Creating Your Own Line Art
One of the most freeing things about line art is that there is no “right way” to do it. The artist can use pens, pencils, brushes, wooden blocks, metal slabs, computers, spray paint or digital surfaces to create their work. The key to creating great line art, though, is to define what matters to you before you get started.
A Free Form Approach
Are you someone who uses art as an outlet? If so, it may make sense to throw preparation to the wind and get down to sketching and crafting whatever comes to you in the moment.
Find an inspiring location where you can work undisturbed for a long period of time, get your materials together, and surrender yourself to emotion as you enjoy expressing yourself.
A Structured Approach
If you are someone who prefers to follow a process when creating your art, take your time to determine how you want to develop any new piece of work.
Do you want to be lighthearted? Soft, sweeping lines can help you achieve that. Or are you going for something more solemn and serious? Thick, tightly notched lines can evoke that feeling instead. If you are intentional about the subject or object that you’re drawing, and the emotion you plan to evoke, line art can help you achieve your artistic vision.
Regardless of your skill level, line drawing can make for a fun and creative endeavor. Here are some exercises to put your creativity and line-drawing skills to the test.
Exercise #1: The One-Liner
This popular line art exercise is one that requires the artist to draw using one, continuous line. Unlike traditional sketching where you lift your drawing utensil off the page after each stroke, you keep your pen on the paper for set amount of time and see what you can create.
What you need:
What you do:
Set a timer for 5 minutes
Put your pen to paper and begin to draw
Don’t lift your pen until the timer runs out
Why this is a good exercise:
This exercise challenges you to flex your creativity by working within constraints.
You can film the process and enjoy watching the design unfold afterwards.
Exercise #2: Cross-Contours
The word contour comes from the French word for outline.
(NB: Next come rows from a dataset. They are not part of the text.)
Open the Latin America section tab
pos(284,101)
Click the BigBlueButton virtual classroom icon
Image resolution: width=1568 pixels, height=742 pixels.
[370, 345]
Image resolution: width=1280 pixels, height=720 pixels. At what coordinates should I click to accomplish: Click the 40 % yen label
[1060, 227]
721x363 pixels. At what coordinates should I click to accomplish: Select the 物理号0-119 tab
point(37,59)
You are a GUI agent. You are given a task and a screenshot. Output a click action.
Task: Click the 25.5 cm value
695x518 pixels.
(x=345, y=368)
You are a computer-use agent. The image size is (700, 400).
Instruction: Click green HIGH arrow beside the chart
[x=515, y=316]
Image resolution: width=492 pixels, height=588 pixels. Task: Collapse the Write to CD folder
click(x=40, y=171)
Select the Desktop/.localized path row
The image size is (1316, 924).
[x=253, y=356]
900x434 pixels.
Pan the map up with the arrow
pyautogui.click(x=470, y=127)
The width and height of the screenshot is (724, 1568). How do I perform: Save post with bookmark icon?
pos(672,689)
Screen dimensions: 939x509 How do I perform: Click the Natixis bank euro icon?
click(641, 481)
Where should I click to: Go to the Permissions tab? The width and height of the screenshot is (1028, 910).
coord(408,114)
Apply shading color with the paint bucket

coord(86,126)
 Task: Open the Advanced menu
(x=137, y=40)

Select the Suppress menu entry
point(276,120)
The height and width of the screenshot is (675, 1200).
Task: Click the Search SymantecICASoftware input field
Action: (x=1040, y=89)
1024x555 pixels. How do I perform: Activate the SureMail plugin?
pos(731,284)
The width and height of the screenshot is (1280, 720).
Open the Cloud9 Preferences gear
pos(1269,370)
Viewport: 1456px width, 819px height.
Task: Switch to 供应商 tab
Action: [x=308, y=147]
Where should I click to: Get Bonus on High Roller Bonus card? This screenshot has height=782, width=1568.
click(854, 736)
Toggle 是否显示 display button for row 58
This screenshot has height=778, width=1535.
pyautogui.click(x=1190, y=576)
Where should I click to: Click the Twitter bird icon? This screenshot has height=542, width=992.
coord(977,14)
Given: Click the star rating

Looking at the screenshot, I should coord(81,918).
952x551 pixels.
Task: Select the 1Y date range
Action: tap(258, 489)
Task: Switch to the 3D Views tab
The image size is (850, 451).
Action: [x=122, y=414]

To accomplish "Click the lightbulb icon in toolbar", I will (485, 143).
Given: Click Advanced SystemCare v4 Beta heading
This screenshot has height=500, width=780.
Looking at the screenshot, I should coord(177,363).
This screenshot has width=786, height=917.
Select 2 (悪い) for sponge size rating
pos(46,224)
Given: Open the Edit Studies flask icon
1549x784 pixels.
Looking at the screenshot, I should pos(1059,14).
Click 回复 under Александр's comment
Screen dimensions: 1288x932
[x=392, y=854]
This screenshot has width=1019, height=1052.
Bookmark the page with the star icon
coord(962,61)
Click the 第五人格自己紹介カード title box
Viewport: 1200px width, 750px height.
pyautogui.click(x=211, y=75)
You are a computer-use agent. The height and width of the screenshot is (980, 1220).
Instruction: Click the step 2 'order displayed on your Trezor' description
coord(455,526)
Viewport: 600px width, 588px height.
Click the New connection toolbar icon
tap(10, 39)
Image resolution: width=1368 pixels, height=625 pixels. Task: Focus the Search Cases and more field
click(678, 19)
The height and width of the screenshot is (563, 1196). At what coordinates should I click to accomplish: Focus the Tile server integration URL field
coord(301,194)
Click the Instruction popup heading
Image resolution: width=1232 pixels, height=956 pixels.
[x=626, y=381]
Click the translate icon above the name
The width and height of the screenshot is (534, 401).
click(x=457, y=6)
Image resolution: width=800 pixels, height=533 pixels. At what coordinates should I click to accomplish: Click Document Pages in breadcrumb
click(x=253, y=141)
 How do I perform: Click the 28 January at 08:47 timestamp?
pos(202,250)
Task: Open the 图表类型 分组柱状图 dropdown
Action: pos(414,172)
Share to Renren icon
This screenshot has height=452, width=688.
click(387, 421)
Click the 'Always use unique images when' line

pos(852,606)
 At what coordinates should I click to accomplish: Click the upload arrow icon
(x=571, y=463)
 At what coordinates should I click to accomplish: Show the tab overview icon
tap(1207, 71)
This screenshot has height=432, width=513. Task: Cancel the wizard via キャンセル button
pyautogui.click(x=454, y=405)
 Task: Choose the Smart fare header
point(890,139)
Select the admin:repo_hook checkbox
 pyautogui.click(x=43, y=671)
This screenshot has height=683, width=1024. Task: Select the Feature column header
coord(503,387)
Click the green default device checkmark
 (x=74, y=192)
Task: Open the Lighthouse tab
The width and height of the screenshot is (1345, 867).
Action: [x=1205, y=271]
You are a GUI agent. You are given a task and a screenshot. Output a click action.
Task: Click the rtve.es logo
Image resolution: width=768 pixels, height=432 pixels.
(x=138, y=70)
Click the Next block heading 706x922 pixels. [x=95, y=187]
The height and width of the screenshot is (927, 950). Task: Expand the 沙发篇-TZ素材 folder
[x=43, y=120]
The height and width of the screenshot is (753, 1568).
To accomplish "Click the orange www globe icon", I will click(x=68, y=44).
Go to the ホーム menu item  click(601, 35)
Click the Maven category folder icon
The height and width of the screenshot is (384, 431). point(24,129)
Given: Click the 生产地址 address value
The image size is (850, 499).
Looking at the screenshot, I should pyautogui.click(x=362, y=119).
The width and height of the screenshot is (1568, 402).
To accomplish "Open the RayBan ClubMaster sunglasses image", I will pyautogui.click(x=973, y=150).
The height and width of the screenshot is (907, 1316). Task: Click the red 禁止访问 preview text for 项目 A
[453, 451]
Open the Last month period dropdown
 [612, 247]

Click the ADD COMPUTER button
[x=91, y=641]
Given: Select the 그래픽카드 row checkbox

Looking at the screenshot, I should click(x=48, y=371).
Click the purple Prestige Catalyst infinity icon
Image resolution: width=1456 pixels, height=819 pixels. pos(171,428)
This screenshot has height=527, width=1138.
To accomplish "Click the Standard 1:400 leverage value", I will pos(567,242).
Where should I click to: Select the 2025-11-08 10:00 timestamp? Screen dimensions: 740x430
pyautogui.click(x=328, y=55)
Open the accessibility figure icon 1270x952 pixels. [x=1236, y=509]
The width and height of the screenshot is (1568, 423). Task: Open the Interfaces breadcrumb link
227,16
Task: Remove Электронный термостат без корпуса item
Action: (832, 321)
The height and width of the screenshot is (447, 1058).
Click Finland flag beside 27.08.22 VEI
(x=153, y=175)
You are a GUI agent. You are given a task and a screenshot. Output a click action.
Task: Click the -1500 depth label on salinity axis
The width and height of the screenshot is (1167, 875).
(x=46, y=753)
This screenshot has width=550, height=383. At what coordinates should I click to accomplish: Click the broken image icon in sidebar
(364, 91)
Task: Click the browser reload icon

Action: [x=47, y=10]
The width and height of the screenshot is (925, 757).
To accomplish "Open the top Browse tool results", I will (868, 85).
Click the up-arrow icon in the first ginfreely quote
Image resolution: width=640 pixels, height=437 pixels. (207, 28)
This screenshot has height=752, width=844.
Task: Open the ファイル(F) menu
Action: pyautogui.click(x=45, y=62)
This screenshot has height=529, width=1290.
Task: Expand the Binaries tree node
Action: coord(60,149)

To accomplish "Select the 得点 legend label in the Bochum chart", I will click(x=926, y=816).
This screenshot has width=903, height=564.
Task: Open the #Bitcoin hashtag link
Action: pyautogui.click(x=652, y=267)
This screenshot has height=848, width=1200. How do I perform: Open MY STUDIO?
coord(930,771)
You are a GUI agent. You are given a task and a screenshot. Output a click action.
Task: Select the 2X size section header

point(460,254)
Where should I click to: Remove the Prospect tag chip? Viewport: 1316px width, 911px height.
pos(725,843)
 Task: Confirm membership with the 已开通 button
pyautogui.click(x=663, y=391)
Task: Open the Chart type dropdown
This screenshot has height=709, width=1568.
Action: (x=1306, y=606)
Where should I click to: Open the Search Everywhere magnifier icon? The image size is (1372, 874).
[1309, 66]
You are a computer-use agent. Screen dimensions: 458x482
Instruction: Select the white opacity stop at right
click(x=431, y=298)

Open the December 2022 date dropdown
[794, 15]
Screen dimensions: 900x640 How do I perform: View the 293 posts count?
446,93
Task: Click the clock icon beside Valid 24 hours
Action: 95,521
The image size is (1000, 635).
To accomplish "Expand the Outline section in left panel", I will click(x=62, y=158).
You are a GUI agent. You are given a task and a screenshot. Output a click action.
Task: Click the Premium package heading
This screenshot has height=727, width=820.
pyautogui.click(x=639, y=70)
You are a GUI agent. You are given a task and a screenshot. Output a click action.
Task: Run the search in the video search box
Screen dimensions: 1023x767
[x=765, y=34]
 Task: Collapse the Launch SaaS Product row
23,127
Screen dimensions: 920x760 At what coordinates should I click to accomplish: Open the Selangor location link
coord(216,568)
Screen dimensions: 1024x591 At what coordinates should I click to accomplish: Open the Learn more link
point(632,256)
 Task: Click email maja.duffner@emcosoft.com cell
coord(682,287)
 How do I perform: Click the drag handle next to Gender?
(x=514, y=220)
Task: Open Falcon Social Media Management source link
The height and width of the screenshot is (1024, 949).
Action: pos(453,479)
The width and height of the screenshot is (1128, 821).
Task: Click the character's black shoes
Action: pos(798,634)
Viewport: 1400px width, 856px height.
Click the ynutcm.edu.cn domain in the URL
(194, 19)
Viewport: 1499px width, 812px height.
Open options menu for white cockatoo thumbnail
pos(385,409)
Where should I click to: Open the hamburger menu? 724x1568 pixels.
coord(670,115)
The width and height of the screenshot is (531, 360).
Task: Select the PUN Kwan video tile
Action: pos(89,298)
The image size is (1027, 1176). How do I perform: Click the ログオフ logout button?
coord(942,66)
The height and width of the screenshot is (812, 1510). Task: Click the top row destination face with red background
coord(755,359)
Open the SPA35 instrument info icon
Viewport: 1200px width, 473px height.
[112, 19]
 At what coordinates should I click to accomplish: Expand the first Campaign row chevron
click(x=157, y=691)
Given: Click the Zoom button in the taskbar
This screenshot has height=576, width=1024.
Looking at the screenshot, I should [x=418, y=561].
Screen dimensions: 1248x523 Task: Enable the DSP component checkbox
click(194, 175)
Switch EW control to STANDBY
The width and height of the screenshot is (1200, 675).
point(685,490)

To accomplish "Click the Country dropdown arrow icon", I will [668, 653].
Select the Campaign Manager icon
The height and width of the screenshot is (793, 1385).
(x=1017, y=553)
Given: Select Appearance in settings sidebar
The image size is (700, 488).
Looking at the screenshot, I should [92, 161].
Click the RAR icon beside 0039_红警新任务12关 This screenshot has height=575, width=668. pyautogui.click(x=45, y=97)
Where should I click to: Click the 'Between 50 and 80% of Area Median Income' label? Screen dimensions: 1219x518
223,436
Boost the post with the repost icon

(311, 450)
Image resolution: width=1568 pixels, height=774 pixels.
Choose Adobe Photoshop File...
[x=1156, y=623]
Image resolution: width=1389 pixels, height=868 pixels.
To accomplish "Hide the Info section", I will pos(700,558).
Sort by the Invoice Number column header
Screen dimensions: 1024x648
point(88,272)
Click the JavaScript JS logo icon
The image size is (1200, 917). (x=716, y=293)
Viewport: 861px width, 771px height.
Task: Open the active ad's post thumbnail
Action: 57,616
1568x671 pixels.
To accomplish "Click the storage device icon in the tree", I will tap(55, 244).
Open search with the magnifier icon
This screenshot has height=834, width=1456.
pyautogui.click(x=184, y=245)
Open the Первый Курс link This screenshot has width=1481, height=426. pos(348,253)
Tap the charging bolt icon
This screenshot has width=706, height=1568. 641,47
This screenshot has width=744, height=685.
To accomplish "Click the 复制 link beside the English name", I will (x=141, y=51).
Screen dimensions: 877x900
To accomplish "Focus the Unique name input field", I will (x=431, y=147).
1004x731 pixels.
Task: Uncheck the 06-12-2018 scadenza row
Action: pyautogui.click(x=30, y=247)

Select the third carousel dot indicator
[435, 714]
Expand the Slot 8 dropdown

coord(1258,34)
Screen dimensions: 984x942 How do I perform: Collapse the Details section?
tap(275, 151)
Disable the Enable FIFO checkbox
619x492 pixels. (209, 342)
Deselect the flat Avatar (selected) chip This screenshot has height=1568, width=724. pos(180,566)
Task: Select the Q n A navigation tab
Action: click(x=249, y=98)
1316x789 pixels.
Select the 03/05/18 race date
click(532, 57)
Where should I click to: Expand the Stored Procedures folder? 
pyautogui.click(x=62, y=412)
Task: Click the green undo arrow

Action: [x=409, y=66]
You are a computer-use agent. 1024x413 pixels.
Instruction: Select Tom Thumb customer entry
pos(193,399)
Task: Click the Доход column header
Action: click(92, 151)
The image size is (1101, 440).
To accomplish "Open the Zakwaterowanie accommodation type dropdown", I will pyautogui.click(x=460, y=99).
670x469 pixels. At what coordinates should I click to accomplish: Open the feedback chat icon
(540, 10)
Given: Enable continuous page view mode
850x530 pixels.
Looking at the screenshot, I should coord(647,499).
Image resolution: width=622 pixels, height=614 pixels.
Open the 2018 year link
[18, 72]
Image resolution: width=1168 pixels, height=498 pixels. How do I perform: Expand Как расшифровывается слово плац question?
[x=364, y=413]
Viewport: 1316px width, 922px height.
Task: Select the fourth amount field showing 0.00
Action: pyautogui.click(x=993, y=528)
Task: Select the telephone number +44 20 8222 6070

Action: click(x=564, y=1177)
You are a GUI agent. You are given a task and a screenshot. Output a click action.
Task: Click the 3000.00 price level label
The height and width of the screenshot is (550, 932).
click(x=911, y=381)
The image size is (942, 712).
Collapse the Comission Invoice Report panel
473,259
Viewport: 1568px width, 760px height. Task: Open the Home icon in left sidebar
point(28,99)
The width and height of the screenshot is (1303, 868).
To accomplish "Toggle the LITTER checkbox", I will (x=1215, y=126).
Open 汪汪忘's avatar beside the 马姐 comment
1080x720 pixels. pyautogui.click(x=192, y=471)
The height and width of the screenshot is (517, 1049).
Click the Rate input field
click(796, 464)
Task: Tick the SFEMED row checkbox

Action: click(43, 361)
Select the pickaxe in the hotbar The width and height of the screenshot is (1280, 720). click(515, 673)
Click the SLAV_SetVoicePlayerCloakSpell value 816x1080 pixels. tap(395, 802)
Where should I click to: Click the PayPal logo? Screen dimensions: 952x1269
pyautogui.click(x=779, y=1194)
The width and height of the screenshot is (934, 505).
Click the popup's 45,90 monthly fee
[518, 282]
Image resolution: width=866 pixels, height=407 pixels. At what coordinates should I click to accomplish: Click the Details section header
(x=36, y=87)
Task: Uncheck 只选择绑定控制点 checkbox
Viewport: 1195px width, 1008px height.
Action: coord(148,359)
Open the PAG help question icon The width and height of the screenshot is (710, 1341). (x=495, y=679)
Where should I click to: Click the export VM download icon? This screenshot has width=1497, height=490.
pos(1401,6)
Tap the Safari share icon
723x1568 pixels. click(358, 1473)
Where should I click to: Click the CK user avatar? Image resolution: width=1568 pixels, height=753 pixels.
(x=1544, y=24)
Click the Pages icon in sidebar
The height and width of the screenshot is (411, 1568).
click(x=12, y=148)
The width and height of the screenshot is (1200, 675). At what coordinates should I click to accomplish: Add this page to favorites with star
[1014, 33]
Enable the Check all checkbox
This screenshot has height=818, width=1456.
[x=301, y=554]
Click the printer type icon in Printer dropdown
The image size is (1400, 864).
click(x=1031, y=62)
Contour line art is a technique that involves using lines the edges, or contours, of the object that you’re drawing in order to define its shape.
What you need:
Image of your subject to reference (or, for experts who are able, just visualize the subject in your mind)
What you do:
Look at (or visualize) your subject
Use a series of layered lines to outline your subject. The lines should bend to create depth.
Why this is a good exercise:
This exercise challenges you to use one-dimensional lines to create three dimensional shapes.
Shading, color and capturing small textural details are de-emphasized in in contour line drawing; the point is to define your object with lines alone.
Less is More
Line art is sometimes compared to the best minimalist art because it employs basic elements, in this case lines, to create figures, dynamism, movement, and/or perspective. Although it appears to be uncomplicated, the best line art makes statements, challenges worldviews and provokes its audience. Other times, it helps artists achieve other artistic goals by helping them evolve their creative thinking, manual dexterity and problem-solving skills. Either way, the range of strokes, weight, length, and tools an artist must choose from in order to create their own means that even the “simplest” pieces of line art are the result of a complex and important artistic practice that can take years, or even decades, to master.